In 1977, Carl Woese and George E. Fox classified prokaryotes into two groups (kingdoms), Archaebacteria (for methanogens, the first known archaea) and Eubacteria, based on their 16S ribosomal RNA (16S rRNA) genes.[18] In 1984, James A. Lake, Michael W. Clark, Eric Henderson, and Melanie Oakes of the University of California, Los Angeles described what was known as "a group of sulfur-dependent bacteria" as a new group of organisms called eocytes (for "dawn cells") and created a new kingdom Eocyta. With it they proposed the existence of four kingdoms, based on the structure and composition of the ribosomal subunits, namely Archaebacteria, Eubacteria, Eukaryote and Eocyta [19] Lake further analysed the rRNA sequences of the four groups and suggested that eukaryotes originated from eocytes, and not archaebacteria, as was generally assumed.[20] This was the basis of the eocyte hypothesis.[6] In 1988, he proposed the division of all life forms into two taxonomic groups:[5]

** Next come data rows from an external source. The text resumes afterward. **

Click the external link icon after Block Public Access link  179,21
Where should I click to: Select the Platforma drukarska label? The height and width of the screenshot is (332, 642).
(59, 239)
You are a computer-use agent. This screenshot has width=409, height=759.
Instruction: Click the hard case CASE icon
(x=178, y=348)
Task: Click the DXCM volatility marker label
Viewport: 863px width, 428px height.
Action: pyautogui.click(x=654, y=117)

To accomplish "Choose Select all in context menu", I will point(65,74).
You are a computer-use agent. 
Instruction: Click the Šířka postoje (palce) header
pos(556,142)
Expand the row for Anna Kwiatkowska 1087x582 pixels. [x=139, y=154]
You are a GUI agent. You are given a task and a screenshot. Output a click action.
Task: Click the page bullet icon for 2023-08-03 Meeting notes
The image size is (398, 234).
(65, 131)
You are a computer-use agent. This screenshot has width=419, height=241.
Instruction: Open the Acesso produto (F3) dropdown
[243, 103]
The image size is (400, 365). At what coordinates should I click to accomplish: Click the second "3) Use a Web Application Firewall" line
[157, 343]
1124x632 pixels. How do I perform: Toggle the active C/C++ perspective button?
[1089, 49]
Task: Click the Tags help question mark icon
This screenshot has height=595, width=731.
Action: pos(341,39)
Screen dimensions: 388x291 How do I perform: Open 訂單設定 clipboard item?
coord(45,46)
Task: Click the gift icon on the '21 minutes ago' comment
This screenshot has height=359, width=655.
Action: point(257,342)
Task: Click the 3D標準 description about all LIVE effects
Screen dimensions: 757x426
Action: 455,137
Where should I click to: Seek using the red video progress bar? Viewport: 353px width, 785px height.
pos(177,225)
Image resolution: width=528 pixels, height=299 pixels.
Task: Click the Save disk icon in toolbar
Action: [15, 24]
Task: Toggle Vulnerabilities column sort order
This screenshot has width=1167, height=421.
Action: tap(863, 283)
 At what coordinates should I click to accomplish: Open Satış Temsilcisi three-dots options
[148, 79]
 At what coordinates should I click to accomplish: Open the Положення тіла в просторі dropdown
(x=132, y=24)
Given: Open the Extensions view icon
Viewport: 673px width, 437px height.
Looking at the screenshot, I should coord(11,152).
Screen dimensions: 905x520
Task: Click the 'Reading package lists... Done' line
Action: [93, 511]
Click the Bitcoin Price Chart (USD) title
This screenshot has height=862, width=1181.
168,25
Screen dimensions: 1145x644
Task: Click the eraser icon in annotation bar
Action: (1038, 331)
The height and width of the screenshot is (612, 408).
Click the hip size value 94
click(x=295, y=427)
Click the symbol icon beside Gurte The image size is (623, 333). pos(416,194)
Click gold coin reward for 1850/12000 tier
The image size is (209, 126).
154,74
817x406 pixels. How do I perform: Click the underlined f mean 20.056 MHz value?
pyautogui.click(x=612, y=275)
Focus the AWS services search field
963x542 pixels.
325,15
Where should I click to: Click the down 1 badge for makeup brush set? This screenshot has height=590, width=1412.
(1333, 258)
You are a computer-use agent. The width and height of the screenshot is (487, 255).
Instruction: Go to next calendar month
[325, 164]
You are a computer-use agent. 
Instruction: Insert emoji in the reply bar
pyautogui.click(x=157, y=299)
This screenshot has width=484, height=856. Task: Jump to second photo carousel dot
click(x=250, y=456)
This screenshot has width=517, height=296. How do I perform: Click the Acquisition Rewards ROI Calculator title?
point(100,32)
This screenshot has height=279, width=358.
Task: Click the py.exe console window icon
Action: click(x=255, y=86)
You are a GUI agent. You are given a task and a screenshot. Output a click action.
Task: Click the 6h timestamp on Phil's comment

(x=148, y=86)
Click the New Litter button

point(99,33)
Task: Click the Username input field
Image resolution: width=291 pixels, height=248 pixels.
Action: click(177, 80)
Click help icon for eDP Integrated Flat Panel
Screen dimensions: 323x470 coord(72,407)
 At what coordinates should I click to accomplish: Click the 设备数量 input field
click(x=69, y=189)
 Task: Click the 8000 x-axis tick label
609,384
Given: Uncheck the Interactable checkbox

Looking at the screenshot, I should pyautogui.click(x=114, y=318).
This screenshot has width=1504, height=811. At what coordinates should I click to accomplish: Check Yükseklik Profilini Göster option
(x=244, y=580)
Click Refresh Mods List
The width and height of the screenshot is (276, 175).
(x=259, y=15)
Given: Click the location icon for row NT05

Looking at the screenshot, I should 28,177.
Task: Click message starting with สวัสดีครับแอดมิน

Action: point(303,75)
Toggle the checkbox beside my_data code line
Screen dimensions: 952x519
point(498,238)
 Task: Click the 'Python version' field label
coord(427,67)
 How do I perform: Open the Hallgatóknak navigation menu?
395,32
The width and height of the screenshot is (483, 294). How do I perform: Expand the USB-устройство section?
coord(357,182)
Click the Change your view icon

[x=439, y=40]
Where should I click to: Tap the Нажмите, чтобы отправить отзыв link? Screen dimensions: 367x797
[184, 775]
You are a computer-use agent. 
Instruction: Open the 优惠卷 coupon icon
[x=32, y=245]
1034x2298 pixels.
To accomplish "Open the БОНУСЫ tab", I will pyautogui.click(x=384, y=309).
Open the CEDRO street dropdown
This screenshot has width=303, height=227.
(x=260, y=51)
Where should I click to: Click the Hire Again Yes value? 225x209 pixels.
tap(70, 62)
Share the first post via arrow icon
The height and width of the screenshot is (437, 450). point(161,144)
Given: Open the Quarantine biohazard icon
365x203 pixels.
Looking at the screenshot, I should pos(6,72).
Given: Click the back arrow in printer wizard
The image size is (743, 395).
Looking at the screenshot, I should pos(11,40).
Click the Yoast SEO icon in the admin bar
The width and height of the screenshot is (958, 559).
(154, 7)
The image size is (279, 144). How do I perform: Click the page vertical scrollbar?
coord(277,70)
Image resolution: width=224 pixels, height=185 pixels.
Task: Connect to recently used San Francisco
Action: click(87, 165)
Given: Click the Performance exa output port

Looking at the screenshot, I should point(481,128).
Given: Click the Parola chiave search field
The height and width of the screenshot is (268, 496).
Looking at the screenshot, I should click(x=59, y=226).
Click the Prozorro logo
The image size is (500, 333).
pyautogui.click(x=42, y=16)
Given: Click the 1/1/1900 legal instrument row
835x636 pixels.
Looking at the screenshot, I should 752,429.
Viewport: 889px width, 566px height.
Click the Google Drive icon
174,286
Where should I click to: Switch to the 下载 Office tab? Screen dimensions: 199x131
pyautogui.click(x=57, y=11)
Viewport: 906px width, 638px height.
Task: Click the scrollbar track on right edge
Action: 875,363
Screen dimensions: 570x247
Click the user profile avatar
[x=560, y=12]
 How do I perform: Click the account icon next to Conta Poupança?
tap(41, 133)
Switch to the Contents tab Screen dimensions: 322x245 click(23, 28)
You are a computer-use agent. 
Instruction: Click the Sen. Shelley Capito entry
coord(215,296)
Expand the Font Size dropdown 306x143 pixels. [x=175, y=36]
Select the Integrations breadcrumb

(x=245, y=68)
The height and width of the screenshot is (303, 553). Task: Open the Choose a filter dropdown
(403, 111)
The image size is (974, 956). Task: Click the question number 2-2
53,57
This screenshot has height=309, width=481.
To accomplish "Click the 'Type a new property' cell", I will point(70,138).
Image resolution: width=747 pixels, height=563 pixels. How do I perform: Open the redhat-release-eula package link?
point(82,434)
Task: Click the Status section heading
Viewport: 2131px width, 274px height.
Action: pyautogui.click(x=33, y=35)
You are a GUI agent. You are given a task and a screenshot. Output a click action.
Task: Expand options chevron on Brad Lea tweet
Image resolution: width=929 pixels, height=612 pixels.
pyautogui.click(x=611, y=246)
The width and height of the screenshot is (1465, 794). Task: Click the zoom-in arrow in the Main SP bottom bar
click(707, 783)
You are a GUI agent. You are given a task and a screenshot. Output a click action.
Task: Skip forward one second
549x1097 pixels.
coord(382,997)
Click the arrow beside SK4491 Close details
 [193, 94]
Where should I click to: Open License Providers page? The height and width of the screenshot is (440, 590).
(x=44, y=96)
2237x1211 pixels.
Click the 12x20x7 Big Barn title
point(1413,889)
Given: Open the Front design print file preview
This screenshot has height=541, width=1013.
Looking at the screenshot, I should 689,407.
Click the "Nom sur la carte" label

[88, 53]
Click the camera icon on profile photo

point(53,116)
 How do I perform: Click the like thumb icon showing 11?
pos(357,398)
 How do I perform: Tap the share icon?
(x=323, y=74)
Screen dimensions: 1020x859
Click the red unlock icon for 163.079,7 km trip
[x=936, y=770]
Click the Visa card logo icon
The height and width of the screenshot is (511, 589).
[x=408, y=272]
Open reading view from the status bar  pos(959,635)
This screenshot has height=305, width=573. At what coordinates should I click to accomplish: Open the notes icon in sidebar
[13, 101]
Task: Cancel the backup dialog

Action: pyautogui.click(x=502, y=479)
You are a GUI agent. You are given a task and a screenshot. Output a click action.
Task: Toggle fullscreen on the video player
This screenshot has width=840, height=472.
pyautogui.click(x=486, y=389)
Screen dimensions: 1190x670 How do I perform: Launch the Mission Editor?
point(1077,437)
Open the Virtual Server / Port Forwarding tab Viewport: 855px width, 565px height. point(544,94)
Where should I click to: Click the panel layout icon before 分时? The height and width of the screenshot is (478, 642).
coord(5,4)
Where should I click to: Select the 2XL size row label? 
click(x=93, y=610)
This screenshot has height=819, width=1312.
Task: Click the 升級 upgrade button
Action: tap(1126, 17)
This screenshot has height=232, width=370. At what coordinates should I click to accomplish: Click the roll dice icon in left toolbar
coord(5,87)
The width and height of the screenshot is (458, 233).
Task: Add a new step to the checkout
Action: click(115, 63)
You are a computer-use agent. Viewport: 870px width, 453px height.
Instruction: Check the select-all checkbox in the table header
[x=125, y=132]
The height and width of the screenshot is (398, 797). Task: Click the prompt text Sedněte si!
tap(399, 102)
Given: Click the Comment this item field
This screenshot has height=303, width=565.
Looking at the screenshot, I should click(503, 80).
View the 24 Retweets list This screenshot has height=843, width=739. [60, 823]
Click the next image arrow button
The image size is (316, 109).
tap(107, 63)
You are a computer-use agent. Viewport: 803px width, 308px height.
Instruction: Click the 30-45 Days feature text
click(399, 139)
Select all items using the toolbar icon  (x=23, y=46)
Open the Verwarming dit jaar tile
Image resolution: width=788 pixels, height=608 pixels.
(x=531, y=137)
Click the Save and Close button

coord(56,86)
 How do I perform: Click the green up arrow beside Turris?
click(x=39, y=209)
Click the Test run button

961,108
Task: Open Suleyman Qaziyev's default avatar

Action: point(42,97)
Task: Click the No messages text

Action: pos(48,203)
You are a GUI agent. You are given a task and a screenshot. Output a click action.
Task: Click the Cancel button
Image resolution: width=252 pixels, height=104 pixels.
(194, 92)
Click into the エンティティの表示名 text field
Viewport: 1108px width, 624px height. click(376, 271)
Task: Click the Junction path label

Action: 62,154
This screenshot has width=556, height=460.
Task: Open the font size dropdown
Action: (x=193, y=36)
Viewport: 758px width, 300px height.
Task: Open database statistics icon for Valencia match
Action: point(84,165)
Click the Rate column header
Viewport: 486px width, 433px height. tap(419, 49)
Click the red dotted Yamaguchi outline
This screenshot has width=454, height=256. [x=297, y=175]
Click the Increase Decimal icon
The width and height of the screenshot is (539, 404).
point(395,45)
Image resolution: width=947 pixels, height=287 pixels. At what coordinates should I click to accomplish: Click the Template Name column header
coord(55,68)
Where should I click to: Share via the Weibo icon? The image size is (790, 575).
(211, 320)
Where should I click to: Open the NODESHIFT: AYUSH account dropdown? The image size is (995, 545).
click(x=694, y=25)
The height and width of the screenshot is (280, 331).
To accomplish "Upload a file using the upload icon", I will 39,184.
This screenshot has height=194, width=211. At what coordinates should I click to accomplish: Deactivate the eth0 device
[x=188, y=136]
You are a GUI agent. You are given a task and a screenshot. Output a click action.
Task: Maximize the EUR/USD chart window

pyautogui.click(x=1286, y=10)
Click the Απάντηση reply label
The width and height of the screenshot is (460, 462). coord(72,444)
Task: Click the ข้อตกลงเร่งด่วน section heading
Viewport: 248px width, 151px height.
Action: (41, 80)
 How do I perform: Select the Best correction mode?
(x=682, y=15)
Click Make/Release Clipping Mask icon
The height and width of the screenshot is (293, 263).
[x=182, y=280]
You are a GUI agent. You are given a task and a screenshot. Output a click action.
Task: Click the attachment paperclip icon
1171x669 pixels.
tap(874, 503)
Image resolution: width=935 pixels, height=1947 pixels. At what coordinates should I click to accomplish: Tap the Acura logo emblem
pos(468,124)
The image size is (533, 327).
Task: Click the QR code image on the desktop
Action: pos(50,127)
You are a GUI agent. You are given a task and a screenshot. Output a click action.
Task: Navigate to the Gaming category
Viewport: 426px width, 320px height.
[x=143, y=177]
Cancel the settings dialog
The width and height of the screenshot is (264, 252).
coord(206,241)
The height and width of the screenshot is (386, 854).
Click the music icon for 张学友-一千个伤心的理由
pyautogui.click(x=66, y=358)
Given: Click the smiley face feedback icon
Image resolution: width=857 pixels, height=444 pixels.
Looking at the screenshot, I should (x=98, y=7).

- Karyotes (that include eukaryotes and proto-eukaryotic organisms such as eocytes)
- Parkaryotes (that consist of eubacteria and archaea such as halobacteria and methanogens[21]
In 1990, Woese, Otto Kandler and Mark Wheelis showed that archaea are distinct group of organisms and that eocytes (renamed Crenarchaeota as a phylum of Archaea[22] but corrected as Thermoproteota in 2021[23]) are Archaea. They introduced the major division of life into the three-domain system comprising domain Eucarya, domain Bacteria and domain Archaea.[24] With a number of revisions of details and discoveries of several new archaea lineages, Woese's classification gradually gained acceptance as "arguably the best-developed and most widely-accepted scientific hypotheses [with the five-kingdom classification] regarding the evolutionary history of life."[25]
The three-domain concept did not, however, resolve the issues with the relationship between archaea and eukaryotes.[12][26] As Ford Doolittle, then at the Dalhousie University, put it in 2020: "[The] three-domain tree wrongly represents evolutionary relationships, presenting a misleading view about how eukaryotes evolved from prokaryotes. The three-domain tree does recognize a specific archaeal–eukaryotic affinity, but it would have the latter arising independently, not from within, the former."[4]
Concept
The two-domain system relies mainly on two key concepts that define eukaryotes as members of the domain Archaea and not as a separate domain: eukaryotes originated within Archaea, and Asgards represent the origin of eukaryotes.[27][28]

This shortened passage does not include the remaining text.